Air Algerie flight AH5017, en
route from Burkina Faso to Algiers and carrying 116 people, has crashed,
an Algerian aviation official told Reuters.
"I can confirm that it has
crashed," the official said, declining to give details of where the
plane was or what caused the accident.
Here is what we know so far:
• Swiftair, the Spanish airline operated by Air Algerie, said it lost contact
with MD83 aircraft — with 110 passengers and six crew members — about
50 minutes after takeoff from Ougadougou, the capital of the west
African nation. The four-hour flight was scheduled to arrive in Algiers at 5:40 a.m. local time.
• Agence France-Presse reports
that the plane was "not far from the Algerian frontier when the crew
was asked to make a detour because of poor visibility and to prevent the
risk of collision with another aircraft on the Algiers-Bamako route."
• Burkino Faso Transport Minister Jean Bertin Ouedrago told Reuters
the aircraft was asked to change its route because of a storm in the
area. Northern Mali was hit with a powerful thunderstorm overnight.
• An airline source told AFP that contact with the aircraft was lost while it was over northern Mali, considered a "high risk" flight zone for U.S. airlines. But a senior French official told Associated Press that it is unlikely shoulder-fired weapons used by fighters in the region could shoot down an aircraft at cruising altitude.
• Issa Saly Maiga, head of
Mali's National Civil Aviation Agency, said that a search was under way
for the missing flight. "We do not know if the plane is Malian
territory," Maiga told Reuters. "Aviation authorities are mobilized in
all the countries concerned: Burkina Faso, Mali, Niger, Algeria and even
Spain."
• Fox News reports that French
fighter jets have located the plane's wreckage in Mali. Earlier, there
were reports that the crash occured in Niger.
• The Associated Press reported the flight was carrying 51 French nationals, 27 Burkina Faso nationals, eight Lebanese, six Algerians, five Canadians, two Luxemburg nationals, one Swiss, one Belgian, one Egyptian, one Ukrainian, one Nigerian, one Cameroonian and one Malian.
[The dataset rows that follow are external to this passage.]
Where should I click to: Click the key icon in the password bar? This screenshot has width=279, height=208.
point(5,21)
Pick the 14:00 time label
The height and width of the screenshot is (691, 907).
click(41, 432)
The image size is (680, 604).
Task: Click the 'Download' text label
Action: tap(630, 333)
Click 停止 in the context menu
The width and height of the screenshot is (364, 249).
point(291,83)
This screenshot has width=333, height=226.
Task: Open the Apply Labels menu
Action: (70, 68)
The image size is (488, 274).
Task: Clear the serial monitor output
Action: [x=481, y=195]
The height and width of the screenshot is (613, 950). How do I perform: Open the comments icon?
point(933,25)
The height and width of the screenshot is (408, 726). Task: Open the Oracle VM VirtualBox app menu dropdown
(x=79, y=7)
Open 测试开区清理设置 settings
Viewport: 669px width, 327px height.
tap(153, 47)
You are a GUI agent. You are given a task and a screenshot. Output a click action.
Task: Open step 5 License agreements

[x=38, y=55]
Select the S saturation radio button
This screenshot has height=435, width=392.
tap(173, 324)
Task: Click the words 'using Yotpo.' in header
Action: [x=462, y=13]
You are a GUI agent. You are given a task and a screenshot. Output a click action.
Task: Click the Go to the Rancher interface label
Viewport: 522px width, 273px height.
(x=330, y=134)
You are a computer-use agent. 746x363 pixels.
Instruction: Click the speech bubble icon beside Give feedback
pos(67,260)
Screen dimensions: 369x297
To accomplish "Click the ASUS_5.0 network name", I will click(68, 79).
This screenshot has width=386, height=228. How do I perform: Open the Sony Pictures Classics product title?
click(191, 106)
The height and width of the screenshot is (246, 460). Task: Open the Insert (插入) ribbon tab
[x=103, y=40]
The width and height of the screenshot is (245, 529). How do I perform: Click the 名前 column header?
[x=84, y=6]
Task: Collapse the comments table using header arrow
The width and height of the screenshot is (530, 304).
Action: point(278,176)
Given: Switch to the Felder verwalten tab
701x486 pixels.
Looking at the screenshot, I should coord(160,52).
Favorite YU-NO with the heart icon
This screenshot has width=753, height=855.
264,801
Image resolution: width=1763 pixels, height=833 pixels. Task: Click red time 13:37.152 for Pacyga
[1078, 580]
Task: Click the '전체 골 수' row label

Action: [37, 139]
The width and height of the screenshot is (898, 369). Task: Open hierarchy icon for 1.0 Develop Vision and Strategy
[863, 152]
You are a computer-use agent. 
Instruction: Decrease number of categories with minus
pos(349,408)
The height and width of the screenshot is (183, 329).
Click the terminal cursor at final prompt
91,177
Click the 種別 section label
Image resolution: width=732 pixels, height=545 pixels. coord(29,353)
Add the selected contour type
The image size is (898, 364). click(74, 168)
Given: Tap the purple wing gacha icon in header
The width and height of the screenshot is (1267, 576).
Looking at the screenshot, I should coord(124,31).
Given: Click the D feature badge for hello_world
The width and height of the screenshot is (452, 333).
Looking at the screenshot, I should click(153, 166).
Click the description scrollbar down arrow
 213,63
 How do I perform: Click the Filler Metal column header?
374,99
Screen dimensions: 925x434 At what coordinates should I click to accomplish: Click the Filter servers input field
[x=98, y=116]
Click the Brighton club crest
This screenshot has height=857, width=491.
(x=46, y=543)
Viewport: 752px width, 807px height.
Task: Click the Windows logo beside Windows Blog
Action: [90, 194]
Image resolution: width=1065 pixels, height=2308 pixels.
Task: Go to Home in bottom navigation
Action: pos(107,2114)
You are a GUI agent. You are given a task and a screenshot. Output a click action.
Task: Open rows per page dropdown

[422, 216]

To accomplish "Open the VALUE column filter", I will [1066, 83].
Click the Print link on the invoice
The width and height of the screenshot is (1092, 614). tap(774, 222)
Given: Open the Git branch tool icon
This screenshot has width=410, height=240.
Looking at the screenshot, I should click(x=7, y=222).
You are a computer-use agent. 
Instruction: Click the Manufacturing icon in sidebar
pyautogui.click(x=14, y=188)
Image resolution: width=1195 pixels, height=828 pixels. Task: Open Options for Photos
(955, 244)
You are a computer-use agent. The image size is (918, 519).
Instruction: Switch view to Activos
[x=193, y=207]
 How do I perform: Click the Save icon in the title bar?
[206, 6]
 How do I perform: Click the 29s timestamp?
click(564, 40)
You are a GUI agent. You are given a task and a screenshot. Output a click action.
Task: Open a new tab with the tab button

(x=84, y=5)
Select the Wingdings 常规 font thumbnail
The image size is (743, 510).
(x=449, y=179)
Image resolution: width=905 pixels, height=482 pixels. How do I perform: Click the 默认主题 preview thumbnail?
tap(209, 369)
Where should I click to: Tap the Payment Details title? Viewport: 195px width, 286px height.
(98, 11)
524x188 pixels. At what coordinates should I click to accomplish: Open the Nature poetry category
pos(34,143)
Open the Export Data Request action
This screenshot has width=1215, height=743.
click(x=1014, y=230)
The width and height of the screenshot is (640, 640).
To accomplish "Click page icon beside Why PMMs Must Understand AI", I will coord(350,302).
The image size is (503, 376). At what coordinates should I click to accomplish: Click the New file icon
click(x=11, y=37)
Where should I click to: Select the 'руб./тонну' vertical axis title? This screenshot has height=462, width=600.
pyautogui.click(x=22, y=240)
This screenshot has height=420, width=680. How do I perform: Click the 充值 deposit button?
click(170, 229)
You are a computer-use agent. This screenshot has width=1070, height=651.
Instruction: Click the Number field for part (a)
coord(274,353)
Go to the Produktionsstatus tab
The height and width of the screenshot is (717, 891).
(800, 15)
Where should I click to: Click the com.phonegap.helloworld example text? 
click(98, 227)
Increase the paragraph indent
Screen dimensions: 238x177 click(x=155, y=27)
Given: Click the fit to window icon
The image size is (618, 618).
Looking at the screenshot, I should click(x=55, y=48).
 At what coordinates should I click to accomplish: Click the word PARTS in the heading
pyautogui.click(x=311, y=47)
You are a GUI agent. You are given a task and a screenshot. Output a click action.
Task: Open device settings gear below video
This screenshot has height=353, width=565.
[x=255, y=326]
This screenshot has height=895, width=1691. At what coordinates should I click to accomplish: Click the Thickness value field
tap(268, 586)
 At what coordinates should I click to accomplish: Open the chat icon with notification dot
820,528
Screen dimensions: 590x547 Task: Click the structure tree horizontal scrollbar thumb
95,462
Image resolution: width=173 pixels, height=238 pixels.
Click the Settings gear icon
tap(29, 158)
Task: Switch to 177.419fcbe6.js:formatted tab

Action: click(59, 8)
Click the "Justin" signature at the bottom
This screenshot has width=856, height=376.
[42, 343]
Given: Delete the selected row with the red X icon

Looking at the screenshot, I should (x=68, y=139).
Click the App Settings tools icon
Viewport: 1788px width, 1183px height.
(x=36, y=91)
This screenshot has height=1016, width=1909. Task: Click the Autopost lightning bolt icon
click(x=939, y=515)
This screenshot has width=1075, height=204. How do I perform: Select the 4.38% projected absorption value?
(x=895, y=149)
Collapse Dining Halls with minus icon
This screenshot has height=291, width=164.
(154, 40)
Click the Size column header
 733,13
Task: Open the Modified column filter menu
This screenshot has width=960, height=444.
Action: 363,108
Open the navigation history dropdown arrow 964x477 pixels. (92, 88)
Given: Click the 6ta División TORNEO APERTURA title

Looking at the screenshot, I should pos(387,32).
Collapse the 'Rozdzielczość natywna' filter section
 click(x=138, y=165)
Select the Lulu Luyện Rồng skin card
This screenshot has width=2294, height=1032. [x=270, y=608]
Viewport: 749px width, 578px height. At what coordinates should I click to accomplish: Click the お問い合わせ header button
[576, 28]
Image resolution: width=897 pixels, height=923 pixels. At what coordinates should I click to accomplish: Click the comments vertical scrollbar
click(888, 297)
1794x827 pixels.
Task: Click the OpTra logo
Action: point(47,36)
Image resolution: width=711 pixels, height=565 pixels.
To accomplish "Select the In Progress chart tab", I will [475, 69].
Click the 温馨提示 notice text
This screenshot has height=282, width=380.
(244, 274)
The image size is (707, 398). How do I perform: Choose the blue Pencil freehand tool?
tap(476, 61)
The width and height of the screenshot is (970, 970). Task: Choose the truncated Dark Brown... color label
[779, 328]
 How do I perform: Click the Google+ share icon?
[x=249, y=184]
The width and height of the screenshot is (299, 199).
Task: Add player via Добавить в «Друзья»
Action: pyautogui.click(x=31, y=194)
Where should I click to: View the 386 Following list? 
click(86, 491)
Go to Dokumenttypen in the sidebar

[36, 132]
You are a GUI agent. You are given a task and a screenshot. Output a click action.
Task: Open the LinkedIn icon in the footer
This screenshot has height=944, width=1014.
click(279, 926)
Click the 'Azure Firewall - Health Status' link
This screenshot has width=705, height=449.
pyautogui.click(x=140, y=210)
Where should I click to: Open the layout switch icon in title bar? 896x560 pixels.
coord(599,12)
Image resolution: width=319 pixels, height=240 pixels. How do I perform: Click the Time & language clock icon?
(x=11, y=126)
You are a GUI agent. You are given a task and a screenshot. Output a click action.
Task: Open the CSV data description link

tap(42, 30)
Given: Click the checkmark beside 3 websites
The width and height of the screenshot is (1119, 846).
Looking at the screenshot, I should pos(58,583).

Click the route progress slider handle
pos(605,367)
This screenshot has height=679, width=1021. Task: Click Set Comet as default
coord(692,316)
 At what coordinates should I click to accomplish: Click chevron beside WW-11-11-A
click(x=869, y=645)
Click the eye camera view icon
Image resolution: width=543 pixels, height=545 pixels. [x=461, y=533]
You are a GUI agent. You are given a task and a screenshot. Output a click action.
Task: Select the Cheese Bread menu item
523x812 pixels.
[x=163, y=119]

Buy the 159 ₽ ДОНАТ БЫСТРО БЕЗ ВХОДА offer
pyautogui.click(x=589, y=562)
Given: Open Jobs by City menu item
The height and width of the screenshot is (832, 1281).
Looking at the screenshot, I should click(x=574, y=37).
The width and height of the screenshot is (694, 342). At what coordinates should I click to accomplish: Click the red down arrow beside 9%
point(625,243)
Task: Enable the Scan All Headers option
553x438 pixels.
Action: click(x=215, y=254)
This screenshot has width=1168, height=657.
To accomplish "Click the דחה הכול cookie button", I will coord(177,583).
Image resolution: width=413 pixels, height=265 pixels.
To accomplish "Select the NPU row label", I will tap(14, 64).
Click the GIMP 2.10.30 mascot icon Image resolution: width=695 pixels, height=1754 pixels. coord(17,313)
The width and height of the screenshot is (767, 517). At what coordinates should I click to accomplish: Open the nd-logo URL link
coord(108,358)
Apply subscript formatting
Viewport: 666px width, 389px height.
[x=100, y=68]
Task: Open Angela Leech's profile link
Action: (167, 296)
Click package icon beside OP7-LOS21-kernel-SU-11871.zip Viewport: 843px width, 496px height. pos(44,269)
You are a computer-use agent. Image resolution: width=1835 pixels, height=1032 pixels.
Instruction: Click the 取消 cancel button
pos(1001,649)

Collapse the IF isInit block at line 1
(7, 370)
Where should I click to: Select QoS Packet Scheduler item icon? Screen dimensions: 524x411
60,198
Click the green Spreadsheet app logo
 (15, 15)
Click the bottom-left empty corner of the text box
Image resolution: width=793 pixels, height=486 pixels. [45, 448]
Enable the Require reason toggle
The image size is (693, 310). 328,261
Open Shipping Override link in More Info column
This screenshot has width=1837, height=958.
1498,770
The six crew members are Spanish, according to the Spanish pilots' union.
• The Ougadougou airport's website published a passenger list that indicates 114 people were on board the plane when it crashed.
• Flight AH5017's aircraft — owned by Swiftair but operated by Air Algerie — was 18 years old. According to aviation-safety.net,
the plane suffered loss of power in the left engine during a June 2004
flight. Six months later, blade failure caused the aircraft to
experience left engine failure while climbing at 15,000 feet. Neither
incident resulted in an accident.
• Air Algerie posted a phone number for families of passengers to call for information on the missing plane: +34 900 264 270.
• Below, an undated image of an MD-83:
• The crash is the third commercial air disaster in two weeks, and second in as many days. On Wednesday, a TransAsia Airways plane crashed in Taiwan while attempting an emergency landing in stormy weather, killing 48. On July 17, a Malaysia Airlines plane was downed over Ukraine, killing 298.